Progress in optical science seemed limitless and free. It was anticipated that no limit could bar humanity from viewing the very smallest constituents of matter. But when the physicist Ernst Abbe challenged the high hopes of optical science by imposing certain theoretical limits on optical resolution, all these hopes seemed to dissolve. Abbe claimed that optical resolution depended entirely upon incident light wavelengths, the limit being one-third of the light wavelength used to illuminate the specimen. According to Abbe, the extreme ultraviolet light of 0.4 microns wavelength could not be used to resolve the details of objects smaller than .15 microns.

This theoretical “death-knell” discouraged most optical designers of the time. Since, he claimed, resolution of optical microscopes was restricted from 1600 to 2500 diameters, developing newer optical microscopes was a futile pursuit. Since resolution is the ability of a magnifying instrument to identify details and ultra-fine levels of internal structure, the Abbe limit imposed a serious halt on the development of newer optical microscopes.

Continual medical progress rides entirely on the excellence of its instrumentalities. In the absence of new and excellent optical instruments of greater precision, medical progress grinds to a screaming halt. When this happens, academes write papers in the absence of true vision. True knowledge, reliant on vision and experiment, is replaced by unfounded speculation.

Others conceived of electron microscope designs, taking advantage of the Abbe restriction for lucrative purposes. These developers were not good planners, failing to recognize that electron microscopy would place equally grave limitations on biological researchers. Electron beams kill living matter. Magnifying images only after killing them, no living thing could ever be observed in natural stages of activity through electron microscopy. But, if money was to be made, then “all was possible”. Despite the protests of qualified medical personnel, RCA continued its development with Zworykin at their helm.

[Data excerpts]

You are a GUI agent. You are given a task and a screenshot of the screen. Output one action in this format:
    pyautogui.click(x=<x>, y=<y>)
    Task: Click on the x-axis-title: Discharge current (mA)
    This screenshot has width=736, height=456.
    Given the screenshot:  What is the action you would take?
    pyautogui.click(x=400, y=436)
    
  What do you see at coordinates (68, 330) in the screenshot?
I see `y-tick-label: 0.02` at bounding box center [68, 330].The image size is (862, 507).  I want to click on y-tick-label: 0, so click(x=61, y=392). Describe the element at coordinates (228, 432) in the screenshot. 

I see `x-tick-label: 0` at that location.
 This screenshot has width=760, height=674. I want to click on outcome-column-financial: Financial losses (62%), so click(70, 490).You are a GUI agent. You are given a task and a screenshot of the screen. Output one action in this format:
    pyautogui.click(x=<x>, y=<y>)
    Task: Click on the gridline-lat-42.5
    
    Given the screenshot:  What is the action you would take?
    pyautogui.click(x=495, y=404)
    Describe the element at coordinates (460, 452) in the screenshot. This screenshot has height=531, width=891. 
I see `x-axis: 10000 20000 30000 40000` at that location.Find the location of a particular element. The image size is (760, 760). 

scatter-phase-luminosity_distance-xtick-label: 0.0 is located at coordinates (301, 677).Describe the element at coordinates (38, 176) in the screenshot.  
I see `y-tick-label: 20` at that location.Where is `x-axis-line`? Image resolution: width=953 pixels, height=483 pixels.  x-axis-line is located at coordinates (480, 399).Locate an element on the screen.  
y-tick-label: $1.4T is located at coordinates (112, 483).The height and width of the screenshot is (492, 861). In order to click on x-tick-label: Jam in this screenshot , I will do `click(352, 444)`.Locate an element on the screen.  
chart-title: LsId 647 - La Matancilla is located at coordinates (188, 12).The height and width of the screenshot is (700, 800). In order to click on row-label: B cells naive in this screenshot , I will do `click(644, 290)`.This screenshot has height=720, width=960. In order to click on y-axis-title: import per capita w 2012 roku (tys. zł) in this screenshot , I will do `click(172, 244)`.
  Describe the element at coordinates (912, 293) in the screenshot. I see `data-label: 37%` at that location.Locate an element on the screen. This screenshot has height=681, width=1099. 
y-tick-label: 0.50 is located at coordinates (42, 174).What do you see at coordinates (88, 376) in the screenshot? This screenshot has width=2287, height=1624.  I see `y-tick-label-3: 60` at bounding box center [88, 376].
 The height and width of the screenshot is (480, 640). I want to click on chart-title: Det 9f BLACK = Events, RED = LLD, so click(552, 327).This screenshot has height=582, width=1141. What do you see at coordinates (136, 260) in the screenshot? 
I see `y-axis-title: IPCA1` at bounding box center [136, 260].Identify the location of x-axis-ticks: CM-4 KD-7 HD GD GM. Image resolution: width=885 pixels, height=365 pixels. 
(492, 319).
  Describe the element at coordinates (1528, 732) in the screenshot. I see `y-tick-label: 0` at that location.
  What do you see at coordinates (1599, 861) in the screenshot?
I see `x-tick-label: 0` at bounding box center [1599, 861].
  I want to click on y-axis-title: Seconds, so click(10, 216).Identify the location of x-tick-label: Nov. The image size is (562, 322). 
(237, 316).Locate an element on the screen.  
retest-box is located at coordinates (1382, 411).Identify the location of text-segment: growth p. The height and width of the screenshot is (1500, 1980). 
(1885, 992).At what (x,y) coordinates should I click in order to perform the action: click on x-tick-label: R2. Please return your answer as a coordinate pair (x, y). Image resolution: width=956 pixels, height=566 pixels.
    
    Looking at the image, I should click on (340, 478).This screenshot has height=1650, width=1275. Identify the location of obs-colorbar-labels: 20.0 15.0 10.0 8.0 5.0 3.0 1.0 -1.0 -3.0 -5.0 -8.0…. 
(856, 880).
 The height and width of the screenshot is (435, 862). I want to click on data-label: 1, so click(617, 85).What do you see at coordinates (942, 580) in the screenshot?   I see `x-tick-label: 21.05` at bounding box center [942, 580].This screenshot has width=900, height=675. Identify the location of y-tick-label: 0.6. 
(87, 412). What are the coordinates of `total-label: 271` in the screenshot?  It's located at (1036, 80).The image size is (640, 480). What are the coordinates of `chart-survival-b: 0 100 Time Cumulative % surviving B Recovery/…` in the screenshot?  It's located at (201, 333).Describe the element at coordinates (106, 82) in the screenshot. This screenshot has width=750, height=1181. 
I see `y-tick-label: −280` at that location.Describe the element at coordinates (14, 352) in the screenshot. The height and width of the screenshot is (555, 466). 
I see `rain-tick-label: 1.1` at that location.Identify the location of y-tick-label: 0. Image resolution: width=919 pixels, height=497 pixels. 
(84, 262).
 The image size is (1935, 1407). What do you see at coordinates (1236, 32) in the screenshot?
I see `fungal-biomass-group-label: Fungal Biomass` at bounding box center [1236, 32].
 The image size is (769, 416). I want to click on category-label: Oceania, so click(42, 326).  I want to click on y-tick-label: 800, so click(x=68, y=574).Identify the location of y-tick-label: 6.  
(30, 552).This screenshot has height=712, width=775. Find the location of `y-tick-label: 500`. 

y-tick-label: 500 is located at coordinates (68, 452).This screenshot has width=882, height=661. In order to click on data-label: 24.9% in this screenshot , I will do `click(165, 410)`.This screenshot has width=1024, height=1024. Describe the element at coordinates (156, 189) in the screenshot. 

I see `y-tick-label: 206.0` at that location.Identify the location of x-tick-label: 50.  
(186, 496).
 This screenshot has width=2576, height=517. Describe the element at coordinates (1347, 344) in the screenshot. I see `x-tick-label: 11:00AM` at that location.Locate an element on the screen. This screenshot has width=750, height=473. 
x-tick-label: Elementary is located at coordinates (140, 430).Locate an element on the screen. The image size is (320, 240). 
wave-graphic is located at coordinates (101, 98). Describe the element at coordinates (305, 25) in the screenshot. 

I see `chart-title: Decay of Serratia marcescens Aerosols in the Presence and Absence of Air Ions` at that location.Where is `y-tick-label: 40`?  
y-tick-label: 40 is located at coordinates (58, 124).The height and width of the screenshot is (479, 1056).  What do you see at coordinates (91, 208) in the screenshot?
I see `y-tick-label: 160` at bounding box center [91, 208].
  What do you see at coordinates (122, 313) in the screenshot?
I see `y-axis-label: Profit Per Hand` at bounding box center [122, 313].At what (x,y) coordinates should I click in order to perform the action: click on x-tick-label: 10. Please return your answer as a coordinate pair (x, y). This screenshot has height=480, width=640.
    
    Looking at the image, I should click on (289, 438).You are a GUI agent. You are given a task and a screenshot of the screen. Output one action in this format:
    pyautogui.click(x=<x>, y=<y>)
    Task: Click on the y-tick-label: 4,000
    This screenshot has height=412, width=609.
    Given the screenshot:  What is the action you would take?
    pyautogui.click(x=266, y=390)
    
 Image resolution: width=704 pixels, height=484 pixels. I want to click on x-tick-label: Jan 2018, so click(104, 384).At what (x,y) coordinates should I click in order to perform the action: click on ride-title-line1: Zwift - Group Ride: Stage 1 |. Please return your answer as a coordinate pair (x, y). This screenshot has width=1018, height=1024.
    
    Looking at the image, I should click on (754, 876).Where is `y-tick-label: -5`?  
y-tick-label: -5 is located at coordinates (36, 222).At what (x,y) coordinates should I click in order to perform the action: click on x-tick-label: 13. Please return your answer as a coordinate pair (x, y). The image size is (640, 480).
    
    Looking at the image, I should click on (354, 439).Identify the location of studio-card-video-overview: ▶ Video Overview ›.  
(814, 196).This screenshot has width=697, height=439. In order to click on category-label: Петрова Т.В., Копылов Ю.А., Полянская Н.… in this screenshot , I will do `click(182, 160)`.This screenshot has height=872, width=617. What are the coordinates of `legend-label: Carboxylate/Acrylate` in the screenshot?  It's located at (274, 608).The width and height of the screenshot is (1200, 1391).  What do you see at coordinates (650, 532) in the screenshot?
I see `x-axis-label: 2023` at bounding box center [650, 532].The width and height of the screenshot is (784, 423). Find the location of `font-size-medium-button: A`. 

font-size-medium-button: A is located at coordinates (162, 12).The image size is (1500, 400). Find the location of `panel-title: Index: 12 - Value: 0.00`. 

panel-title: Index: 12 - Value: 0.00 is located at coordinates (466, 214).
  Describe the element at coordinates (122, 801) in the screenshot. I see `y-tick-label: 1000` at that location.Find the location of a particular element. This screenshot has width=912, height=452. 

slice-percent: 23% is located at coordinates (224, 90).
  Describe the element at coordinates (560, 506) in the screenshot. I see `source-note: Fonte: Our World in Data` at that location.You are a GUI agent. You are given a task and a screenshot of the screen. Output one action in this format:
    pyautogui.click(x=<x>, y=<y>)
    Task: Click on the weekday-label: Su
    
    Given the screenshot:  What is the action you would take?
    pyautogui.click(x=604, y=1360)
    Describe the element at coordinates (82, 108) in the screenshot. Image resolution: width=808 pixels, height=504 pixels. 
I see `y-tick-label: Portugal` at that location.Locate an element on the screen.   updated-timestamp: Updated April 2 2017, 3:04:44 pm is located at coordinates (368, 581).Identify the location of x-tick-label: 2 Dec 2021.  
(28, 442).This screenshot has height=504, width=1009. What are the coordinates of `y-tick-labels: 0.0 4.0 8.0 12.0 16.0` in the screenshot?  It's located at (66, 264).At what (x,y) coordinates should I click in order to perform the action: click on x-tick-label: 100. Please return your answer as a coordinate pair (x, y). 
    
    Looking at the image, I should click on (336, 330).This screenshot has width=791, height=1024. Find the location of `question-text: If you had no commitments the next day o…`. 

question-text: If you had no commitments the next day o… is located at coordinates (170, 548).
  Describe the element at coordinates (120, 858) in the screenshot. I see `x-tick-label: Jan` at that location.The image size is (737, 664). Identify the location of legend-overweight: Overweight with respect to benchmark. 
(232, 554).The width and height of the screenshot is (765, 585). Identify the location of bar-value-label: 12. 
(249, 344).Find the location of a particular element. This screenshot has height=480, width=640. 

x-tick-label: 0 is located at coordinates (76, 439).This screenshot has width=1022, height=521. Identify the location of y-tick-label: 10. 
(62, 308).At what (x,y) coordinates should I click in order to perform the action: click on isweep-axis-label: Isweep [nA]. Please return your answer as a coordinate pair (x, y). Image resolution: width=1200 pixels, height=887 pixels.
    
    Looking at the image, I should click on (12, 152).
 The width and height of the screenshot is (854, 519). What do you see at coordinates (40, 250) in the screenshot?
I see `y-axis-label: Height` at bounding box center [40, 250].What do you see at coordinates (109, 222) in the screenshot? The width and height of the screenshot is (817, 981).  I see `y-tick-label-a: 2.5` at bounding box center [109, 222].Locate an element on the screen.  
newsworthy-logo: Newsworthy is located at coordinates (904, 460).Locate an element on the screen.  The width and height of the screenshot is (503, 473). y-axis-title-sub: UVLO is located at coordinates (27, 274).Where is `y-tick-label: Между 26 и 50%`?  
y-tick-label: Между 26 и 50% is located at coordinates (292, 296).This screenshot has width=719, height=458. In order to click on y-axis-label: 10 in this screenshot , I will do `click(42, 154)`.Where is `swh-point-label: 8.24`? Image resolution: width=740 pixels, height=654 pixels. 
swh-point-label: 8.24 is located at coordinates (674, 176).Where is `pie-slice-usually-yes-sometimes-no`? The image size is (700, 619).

Exercise instructions.
1 – Return the passage on optical microscopy verbatim from "Others conceived of" up to and including "at their helm.".
2 – In the passage on optical microscopy, which company kept developing the electron microscope despite protests from qualified medical personnel?
3 – Continue the passage on optical microscopy from its final sentence.

Answers by item.
1 –
Others conceived of electron microscope designs, taking advantage of the Abbe restriction for lucrative purposes. These developers were not good planners, failing to recognize that electron microscopy would place equally grave limitations on biological researchers. Electron beams kill living matter. Magnifying images only after killing them, no living thing could ever be observed in natural stages of activity through electron microscopy. But, if money was to be made, then “all was possible”. Despite the protests of qualified medical personnel, RCA continued its development with Zworykin at their helm.

2 – RCA, with Zworykin at its helm.

3 –
Electron microscopy, rationally impelled by the Abbe limit, became the new quest of young financiers. Despite the protests of major researchers, RCA continued its propaganda campaigns. This technological imposition, were it developed into a marketable product line, would severely handicap the work of every medical researcher. Pathologists would be literally forced to accept the limitations of the anticipated electron microscope.

Bracing themselves for the announcement of mass-produced electron microscopes, corporate researchers prepared themselves for the laboratory adaptations they would be forced to adopt. Manuals were already being distributed.

They would be unable to watch progressive activities in the boasted “highest magnifications ever achieved”. Before RCA reached the goal however, others had already challenged the capabilities of electron microscopy. The unexpected development temporarily threw RCA off balance. The competitors had challenged the Abbe limit, and seemed to be optically working their way into realms in which RCA had claimed “exclusive” rights.

DEEPVIOLET

Vibrating above the deep ultraviolet range were the X-Rays of von Laue’s projection microscope. But this realm was not good for pathologists since X-Rays would only reveal the structure of crystalline substances. Some designers went ahead and built soft X-Ray microscopes. These devices placed heavy requirements on the preparation of specimens. X-Rays passed right through specimens and would kill them if they were alive to begin with. The very best X-Ray images of tiny specimens required organism-killing metallic stains. Biologists needed to see their specimens in the living state.

While engineers at RCA were yet scrambling to take the competitive edge and seize the new market, several designers of ultra-microscopes began to successfully challenge the Abbe limit. Abbe stated that the maximum resolving power of any ultraviolet ray microscope would be restricted from 2500 to 5000 diameters and no further. But ultra-microscopes constructed by Graton and Dane (Harvard University) succeeded in developing resolutions of 6000 diameters with magnifications of 50,000 diameters.